Required task A: Name every person identified in the passage on the Tehelka report about Narendra Modi and the 2002 Gujarat riots that follows.
Required task B: Pick up the passage on the Tehelka report about Narendra Modi and the 2002 Gujarat riots, given below, and carry it on from its last sentence.

Supplied text:
* BEGIN *
Tehelka magazine has scooped 600-page Godhra SIT enquiry report into Narendra Modi's alleged role in the 2002 massacre in which 2000 people mostly Muslims were killed by the Hindu mobs backed by police and ruling politicians.
Tehelka's Editor Investigation, Ashish Khetan has scooped the sensational enquiry report by the Supreme Court constituted Special Investigations Team into Gujarat Chief Minister Narendra Modi's alleged role in the 2002 pogrom, the magazine disclosed it in a press statement this evening.
This damning report -- published as Tehelka’s cover story "The Smoking Gun" in the current issue of the magazine, volume 8, issue 6 -- which also has Modi's ten hour long deposition blows craters into the BJP propaganda that the SIT had exonerated Modi and vindicated his handling of the 2002 riots.
Here are a few of its key findings:
1. The report says, 'The chief minister had tried to water down the seriousness of the situation at Gulberg Society, Naroda Patiya and other places by saying that every action has an equal and opposite reaction.' (Page 69 of the report)
The enquiry officer also notes: 'His (Modi) implied justification of the killings of innocent members of the minority community read together with an absence of a strong condemnation of the violence that followed Godhra suggest a partisan stance at a critical juncture when the state had been badly disturbed by communal violence.' (Page 153) SIT chairman RK Raghvan further comments that Modi's statements were sweeping and offensive coming as it did from a chief minister, that too at a critical time when Hindu-Muslim tempers were running high.' (Page 13 of Chairman's comments)
2. The report says, in an extremely 'controversial' move Modi had placed two senior ministers-Ashok Bhatt and IK Jadeja, whose cell phone records showed that they were in touch with rioters-in the Ahmedabad city police control room and the Gujarat state police control room during the riots with 'no definite charter', fueling the speculation that they 'had been placed to interfere in police work and give wrongful decisions to the field officers.'
3. The report affirms that police officers who took a neutral stand during the riots and prevented massacres were transferred by the Gujarat government to insignificant postings in a highly 'questionable' manner (Pages 7-8 of Chairman's comments).
* END *
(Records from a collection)
* BEGIN *
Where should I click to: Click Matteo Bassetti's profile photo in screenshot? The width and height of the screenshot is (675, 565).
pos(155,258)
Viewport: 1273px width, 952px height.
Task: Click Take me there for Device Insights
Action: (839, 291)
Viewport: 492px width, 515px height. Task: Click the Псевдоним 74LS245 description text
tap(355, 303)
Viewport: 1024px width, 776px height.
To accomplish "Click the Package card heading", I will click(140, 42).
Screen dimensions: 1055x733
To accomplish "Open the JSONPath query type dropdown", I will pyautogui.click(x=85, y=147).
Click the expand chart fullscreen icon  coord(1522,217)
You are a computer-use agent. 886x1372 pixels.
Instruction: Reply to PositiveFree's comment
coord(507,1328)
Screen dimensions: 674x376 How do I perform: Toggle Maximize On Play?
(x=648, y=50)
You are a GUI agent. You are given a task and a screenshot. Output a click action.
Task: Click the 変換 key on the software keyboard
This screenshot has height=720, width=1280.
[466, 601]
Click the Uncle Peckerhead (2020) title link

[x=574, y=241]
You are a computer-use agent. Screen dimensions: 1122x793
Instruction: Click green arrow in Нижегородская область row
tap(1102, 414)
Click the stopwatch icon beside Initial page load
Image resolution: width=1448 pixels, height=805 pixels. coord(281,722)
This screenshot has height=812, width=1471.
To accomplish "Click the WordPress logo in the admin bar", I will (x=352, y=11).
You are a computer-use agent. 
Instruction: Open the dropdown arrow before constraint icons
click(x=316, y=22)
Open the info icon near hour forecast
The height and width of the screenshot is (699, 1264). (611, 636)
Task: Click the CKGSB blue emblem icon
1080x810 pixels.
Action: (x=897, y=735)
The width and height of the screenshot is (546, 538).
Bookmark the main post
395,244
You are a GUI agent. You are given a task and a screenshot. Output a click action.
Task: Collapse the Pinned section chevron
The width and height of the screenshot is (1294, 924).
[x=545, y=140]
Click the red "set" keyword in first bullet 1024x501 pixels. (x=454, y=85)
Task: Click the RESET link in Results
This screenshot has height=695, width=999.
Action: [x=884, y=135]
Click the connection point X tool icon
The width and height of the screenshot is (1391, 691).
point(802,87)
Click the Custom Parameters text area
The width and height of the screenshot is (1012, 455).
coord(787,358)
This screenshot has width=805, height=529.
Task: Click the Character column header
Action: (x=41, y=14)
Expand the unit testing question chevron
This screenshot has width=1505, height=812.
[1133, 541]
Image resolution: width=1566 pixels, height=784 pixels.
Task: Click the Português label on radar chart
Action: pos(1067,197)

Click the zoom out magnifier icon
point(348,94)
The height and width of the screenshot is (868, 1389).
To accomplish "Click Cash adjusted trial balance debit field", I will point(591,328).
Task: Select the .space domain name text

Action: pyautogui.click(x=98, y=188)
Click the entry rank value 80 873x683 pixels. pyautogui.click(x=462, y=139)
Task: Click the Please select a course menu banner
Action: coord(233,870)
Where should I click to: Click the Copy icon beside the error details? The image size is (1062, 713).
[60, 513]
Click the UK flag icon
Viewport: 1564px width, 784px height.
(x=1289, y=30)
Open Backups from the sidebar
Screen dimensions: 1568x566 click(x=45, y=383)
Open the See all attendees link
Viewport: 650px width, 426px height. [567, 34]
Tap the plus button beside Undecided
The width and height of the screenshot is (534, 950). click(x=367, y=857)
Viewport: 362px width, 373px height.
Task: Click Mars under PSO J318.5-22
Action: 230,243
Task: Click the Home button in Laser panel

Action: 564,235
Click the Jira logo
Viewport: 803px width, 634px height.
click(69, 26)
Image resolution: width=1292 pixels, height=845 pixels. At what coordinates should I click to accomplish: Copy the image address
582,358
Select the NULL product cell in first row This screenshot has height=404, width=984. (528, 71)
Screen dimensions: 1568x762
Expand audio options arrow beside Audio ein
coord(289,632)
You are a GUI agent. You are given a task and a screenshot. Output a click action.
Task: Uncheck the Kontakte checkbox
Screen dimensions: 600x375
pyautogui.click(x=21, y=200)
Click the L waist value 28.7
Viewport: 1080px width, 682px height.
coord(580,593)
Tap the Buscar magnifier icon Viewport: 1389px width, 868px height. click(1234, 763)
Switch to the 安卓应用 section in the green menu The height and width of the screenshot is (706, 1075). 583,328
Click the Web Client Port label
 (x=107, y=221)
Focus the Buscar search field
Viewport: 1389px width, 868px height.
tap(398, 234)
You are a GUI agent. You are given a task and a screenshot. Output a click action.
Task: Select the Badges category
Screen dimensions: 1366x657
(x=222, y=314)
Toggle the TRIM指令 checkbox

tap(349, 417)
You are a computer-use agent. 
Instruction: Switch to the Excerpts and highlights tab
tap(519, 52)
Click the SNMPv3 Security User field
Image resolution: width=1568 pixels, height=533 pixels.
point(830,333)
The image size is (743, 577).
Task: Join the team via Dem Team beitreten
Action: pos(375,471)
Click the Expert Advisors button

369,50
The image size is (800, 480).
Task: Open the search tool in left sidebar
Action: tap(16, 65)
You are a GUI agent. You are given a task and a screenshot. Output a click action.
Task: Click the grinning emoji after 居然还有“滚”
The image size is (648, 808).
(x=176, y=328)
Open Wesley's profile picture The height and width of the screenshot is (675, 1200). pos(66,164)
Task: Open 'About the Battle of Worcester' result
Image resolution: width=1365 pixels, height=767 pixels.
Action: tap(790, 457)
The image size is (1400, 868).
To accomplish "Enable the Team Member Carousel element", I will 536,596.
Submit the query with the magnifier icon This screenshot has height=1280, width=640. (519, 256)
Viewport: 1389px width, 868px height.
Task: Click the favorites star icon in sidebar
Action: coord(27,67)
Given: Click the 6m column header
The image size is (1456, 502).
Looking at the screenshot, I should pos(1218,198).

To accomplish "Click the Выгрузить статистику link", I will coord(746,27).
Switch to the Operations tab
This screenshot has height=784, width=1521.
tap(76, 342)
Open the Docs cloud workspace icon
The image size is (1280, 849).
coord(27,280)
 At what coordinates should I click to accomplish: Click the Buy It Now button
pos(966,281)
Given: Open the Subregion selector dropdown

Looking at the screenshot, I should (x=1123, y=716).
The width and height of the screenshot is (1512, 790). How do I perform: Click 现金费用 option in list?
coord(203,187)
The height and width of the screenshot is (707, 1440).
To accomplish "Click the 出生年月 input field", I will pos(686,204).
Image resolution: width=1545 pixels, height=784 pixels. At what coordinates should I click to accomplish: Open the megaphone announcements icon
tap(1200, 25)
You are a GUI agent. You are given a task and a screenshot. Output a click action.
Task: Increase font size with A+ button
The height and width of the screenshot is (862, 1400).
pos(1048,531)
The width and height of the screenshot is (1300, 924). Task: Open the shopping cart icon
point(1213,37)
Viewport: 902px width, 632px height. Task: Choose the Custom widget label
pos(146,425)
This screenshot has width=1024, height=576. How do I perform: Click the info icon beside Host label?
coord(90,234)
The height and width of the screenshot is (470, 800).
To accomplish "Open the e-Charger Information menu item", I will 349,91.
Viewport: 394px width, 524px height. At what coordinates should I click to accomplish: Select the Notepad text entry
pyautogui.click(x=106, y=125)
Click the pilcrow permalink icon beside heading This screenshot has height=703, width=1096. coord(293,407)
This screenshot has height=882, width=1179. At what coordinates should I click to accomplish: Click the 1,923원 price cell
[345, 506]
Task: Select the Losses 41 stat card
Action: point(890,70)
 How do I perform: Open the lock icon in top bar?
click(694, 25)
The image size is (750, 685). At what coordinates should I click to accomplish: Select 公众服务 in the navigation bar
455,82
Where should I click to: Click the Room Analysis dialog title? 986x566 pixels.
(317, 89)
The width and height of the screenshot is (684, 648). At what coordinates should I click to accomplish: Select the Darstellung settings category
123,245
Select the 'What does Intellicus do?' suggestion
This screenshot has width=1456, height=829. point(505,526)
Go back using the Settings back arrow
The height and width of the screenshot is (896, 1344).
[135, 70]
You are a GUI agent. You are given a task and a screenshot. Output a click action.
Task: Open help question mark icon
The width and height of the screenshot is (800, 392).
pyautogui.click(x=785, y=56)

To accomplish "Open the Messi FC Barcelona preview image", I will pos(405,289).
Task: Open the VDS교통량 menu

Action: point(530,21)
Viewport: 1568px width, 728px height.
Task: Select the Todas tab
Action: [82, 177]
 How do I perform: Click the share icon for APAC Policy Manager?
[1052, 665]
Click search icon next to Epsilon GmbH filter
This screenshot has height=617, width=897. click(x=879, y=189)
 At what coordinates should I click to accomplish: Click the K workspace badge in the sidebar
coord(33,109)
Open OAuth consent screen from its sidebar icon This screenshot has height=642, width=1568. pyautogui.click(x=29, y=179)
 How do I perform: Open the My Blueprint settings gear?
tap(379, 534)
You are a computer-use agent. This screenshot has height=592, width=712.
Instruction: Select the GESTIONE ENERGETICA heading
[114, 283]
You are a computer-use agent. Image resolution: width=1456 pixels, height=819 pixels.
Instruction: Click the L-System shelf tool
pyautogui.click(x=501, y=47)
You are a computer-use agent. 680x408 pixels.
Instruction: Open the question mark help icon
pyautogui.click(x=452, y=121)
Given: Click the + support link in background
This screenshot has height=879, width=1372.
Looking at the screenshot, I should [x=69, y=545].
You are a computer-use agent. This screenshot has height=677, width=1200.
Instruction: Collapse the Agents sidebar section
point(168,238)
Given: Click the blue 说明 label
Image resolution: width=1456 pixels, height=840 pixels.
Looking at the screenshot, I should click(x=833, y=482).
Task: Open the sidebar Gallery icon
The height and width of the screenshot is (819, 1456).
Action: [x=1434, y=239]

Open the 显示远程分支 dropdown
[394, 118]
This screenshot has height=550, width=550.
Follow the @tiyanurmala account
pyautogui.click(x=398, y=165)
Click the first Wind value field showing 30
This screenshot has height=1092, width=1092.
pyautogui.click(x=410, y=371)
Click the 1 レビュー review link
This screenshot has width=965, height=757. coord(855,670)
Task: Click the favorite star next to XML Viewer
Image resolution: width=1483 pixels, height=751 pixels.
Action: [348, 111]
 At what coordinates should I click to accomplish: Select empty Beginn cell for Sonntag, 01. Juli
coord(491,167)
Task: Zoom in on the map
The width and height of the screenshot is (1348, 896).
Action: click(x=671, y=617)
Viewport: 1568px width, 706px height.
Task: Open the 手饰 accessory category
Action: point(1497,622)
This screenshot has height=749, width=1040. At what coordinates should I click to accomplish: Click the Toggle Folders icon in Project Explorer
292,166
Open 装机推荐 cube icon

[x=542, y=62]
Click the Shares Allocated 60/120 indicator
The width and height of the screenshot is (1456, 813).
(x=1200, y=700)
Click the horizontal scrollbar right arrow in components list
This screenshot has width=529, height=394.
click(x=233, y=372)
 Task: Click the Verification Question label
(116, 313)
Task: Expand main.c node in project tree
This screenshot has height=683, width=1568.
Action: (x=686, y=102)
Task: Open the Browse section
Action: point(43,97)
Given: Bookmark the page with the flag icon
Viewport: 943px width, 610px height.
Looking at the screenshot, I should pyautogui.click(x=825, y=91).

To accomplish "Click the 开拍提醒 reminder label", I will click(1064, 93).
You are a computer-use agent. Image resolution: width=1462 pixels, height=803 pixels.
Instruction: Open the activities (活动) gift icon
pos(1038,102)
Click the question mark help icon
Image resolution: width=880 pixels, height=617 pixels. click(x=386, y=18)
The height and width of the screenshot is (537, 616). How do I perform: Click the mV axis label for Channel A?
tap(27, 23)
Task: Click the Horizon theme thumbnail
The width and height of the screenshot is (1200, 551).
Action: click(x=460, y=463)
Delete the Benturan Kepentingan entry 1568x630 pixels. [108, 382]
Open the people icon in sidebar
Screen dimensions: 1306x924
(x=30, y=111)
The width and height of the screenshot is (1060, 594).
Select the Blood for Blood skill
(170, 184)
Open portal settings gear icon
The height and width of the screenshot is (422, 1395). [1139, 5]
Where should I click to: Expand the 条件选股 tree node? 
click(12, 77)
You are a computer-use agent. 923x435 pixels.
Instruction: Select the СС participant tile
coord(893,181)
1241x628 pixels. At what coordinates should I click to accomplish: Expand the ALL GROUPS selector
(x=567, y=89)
* END *
Right answer A: Narendra Modi, Ashish Khetan, RK Raghvan, Ashok Bhatt, IK Jadeja

Right answer B:
4. The report says 'The Gujarat government has reportedly destroyed the police wireless communication of the period pertaining to the riots.' It also adds, 'No records, documentations or minutes of the crucial law and order meetings held by the government during the riots had been preserved.' (Page 3)
5. The report says Modi displayed a 'discriminatory attitude by not visiting the riot-affected areas in Ahmedabad where a large number of Muslims were killed, though he went to Godhra on the same day, travelling almost 300 kms on a single day.' (Page 67)
6. In a highly unethical move, the report confirms that the government appointed VHP and RSS-affiliated advocates as public prosecutors in sensitive riot cases. The report states: 'It appears that the political affiliation of the advocates did weigh with the government for the appointment of public prosecutors.' (Page 77)
7. According to the report, the Gujarat government did not take any steps to stop the illegal bandh called by the Vishwa Hindu Parishad on 28.02.2002. On the contrary the BJP had also supported the bandh. (Page 69)
8. The SIT report also says that, in an inexplicable move, the police administration did not impose curfew in Naroda and Meghani Nagar (Ahmedabad city) until 12 and 2 pm respectively on 28.02.02. By then, the situation had severely deteriorated at both places.
9. The SIT discovered that the state police had carried out patently shoddy investigations in the Naroda Patia and Gulberg Society massacre cases and deliberately overlooked the cell phone records of sangh parivar members and BJP leaders involved in the riots.
10. The SIT has also found evidence against the then minister of state for home Gordhan Zadafia (who was reporting directly to Modi) and tops cops like MK Tandon and PB Gondia for his complicity in the riots. (Page 168, 169)
The content of the report which has found Modi guilty on over a dozen counts is shocking and will come as a serious blow to the carefully cultivated image of Modi as an able administrator and man of governance.
But the SIT has concluded the report by saying that the above allegations which have been found to be true can't be further investigated under the law. By doing so SIT has hinted at the lack of adequate legal provisions to punish government functionaries guilty of adding and abetting communal massacres as the conspiracy is hatched at highest levels and no documents of evidentiary value like minutes of the meetings or explicit orders are recorded or left behind.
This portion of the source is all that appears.